• [Written exercise]: Rewrite the part of the passage on area studies that opens with the words "have become privileged" and closes with "of the planet.", changing "indigenous" to "native".

• [Text block]:
● ● ●

The third shift is at the level of epistemology and is by far the most
difficult to achieve. In the post–Cold War era, there has been much talk of
internationalizing education, including its area studies dimensions. But, as
Appadurai notes, this often takes the form of inviting diasporic others to join
existing area studies establishments—but only on Western epistemological
and ontological terms. Western ways of knowing and ideas about “progress”
have become privileged to a degree that non-Western and indigenous knowledge
is often portrayed as quaint or unscientific, certainly marginal and
irrelevant in a modernizing and globalizing world. Postcolonial studies and
indigenous studies have shown that the problem lies not only in how knowledge
about other peoples and places is used, but in how that knowledge is
constructed and reproduced in the first place. Imbalances of power are not
just geopolitical and geoeconomic, they are embedded in the very language
of modernization, development, and now globalization, from whence they
have become a part of area studies itself. New forms of area studies that take
ideas of internationalization and democratization seriously must find space
for the other ways of knowing and living in the world that continue to shape
the day-to-day lives of most inhabitants of the planet.
Moving Cultures
These were some of the ideas that informed an initiative of the University
of Hawai‘i’s School of Hawaiian, Asian and Pacific Studies called Moving
Cultures: Remaking Asia-Pacific Studies.2 The initiative was funded by the
Ford Foundation from 1997 to 2002 as part of a larger effort to “revitalize”
area studies in light of what program officer Toby Volkman called “a
dramatically changed and increasingly interconnected world.” According to
Volkman, the in-depth knowledge of particular places that area studies has
always produced was still needed, but it was now important to revisit the
field’s “basic premises and procedures.” Among other things, this involved
questioning “the notion of distinct and stable areas, with congruent cultural,
linguistic, and geographical identities,” and finding new ways to understand
how local “identities and cultures are being formed and re-formed” in their
interactions with powerful global forces (Volkman 1999).3
Stage I of our Moving Cultures project responded to Volkman’s challenge
with a one-year collaborative research and instructional project focused
on the Republic of Palau, a Pacific island microstate increasingly affected by
flows of workers, tourists, and investment capital from Asia. The intent was
to defy conventional approaches to area studies by destabilizing the spatial,
cultural, and geopolitical categories often used to organize such work. The
Moving Cultures project brought together an interdisciplinary team of specialists
in various Asian and Pacific “areas” as well as politicians, community
leaders, academics, and teachers from Palau who would not normally work
together on a sustained basis. This was a highly unusual approach to Asia
Pacific studies, and one that responded to the challenge that “moving cultures”
presented to notions of the “local” in an era of globalization (Wesley-
Smith 2000a).

● ● ●

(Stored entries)
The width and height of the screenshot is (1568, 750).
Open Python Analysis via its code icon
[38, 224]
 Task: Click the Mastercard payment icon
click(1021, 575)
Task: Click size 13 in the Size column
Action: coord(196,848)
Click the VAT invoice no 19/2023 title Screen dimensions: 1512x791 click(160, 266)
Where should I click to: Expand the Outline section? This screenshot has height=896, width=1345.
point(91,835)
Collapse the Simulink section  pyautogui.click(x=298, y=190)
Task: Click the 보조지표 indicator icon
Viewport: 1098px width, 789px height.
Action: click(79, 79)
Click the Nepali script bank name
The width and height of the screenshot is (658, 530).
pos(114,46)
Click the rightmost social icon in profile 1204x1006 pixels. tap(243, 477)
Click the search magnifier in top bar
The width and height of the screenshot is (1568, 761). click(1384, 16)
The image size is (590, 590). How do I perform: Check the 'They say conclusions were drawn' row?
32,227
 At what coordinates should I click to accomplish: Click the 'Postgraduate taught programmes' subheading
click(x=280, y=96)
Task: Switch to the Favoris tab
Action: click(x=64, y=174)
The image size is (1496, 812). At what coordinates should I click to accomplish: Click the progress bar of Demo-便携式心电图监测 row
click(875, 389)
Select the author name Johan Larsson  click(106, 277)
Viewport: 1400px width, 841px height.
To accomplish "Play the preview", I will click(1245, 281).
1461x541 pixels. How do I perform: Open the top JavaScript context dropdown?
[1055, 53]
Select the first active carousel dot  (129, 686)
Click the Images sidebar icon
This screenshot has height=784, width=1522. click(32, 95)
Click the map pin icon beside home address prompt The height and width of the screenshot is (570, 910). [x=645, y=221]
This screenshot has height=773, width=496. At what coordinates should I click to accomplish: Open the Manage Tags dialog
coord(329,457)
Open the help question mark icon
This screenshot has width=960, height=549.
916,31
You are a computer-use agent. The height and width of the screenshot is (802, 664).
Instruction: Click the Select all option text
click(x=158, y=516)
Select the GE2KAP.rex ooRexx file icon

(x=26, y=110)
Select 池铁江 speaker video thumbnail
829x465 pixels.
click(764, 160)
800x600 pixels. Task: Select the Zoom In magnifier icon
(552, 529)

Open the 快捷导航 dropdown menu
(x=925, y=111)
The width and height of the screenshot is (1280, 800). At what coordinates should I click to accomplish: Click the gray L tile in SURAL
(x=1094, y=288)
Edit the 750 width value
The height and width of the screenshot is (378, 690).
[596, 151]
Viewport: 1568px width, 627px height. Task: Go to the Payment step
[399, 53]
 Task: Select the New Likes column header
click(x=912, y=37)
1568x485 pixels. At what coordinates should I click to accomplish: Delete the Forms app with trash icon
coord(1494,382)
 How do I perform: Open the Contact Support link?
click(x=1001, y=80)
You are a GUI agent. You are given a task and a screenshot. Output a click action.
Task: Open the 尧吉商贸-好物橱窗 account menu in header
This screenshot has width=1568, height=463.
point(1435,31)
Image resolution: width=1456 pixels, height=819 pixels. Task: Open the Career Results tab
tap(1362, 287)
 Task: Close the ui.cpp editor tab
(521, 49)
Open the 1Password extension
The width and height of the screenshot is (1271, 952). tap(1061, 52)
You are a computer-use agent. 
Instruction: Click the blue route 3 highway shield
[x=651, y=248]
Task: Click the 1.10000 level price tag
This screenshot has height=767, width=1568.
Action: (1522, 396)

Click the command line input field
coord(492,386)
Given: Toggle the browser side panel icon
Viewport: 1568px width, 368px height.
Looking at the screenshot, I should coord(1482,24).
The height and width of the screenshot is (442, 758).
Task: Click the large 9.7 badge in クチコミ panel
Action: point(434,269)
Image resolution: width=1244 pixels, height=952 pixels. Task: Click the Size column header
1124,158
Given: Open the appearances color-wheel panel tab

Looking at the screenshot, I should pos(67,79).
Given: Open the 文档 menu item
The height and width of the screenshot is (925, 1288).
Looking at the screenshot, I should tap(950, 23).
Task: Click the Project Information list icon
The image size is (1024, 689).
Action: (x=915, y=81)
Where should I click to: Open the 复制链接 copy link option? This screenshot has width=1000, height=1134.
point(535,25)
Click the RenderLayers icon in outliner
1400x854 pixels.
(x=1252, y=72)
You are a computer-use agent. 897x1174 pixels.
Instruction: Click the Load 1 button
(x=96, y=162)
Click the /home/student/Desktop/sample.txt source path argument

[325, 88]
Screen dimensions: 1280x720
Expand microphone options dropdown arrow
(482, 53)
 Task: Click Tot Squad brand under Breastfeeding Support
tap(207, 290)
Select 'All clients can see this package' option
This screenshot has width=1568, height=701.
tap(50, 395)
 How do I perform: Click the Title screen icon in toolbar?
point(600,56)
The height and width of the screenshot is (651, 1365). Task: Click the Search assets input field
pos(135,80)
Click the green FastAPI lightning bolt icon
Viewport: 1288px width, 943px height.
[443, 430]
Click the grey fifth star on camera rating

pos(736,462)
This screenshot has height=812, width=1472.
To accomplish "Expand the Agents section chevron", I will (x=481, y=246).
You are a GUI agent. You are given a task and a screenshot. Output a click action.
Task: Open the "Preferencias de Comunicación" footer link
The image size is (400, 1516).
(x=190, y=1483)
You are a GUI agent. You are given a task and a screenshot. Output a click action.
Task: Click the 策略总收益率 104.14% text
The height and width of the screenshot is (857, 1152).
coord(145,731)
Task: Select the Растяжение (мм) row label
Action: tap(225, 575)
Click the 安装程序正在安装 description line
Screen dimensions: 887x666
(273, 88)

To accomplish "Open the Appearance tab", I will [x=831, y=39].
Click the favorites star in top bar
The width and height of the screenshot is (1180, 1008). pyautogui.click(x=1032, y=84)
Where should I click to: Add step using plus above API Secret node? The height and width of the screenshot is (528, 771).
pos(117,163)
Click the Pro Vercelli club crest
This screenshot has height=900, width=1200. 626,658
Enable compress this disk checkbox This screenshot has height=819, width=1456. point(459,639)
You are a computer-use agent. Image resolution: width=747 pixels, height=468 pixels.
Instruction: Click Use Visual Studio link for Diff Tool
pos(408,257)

● ● ●

• [Solved problem]:
have become privileged to a degree that non-Western and native knowledge
is often portrayed as quaint or unscientific, certainly marginal and
irrelevant in a modernizing and globalizing world. Postcolonial studies and
native studies have shown that the problem lies not only in how knowledge
about other peoples and places is used, but in how that knowledge is
constructed and reproduced in the first place. Imbalances of power are not
just geopolitical and geoeconomic, they are embedded in the very language
of modernization, development, and now globalization, from whence they
have become a part of area studies itself. New forms of area studies that take
ideas of internationalization and democratization seriously must find space
for the other ways of knowing and living in the world that continue to shape
the day-to-day lives of most inhabitants of the planet.